The capacity of batteries and methods of recharging them are crucial considerations for large-scale sensor networks and the Internet of Things (IoT). Innovations in energy harvesting have demonstrated a technique using radio frequencies (RF) to gather energy, known as radio frequency energy harvesting (RF-EH), offering a pathway for low-power networks that cannot rely on wired connections or easily replace batteries. The technical literature isolates energy harvesting techniques, treating them as separate from the transmitter and receiver aspects inherent in the system. Accordingly, the energy utilized in data transmission is not capable of being simultaneously employed for charging the battery and decoding the information. Extending the existing methods, we propose a method employing a sensor network with a semantic-functional communication system to recover information concerning battery charge. Beyond this, our proposal introduces an event-driven sensor network employing the RF-EH method for battery charging. read more System performance evaluation included investigations into event signaling, event detection, instances of empty batteries, and the success rate of signaling, along with the Age of Information (AoI) metric. We analyze the system's behavior, particularly regarding battery charge, in the context of a representative case study, highlighting the correlation between key parameters. Quantitative results from the system are consistent with its efficacy.

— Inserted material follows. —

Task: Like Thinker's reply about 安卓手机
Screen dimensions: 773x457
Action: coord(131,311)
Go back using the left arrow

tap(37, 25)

Fog nodes, proximate to client devices in a fog computing system, process user queries and transmit data to cloud servers. In remote healthcare applications, patient sensors transmit encrypted data to a nearby fog node, which acts as a re-encryption proxy, generating a re-encrypted ciphertext for authorized cloud users to access the requested data. read more A data user can obtain access to cloud ciphertexts by sending a query to the fog node. The fog node will then convey this query to the corresponding data owner, and the data owner holds the right to grant or reject the request for access to their data. With the access request granted, the fog node will obtain a one-of-a-kind re-encryption key to carry out the re-encryption operation. Although preceding ideas have been put forth to address these application necessities, many of them suffered from acknowledged security weaknesses or had a high computational cost. We have developed an identity-based proxy re-encryption system, incorporating the functionality of fog computing. Our identity-based mechanism leverages open channels for distributing keys, thereby sidestepping the problematic issue of key escrow. We rigorously prove the security of the proposed protocol, aligning with the IND-PrID-CPA security model. Moreover, our work exhibits better performance in terms of computational cost.
The task of achieving power system stability is mandatory for every system operator (SO) to ensure a continuous power supply each day. To ensure smooth operations, particularly in contingencies, each Service Organization (SO) must facilitate the suitable exchange of information with other SOs, primarily at the transmission level.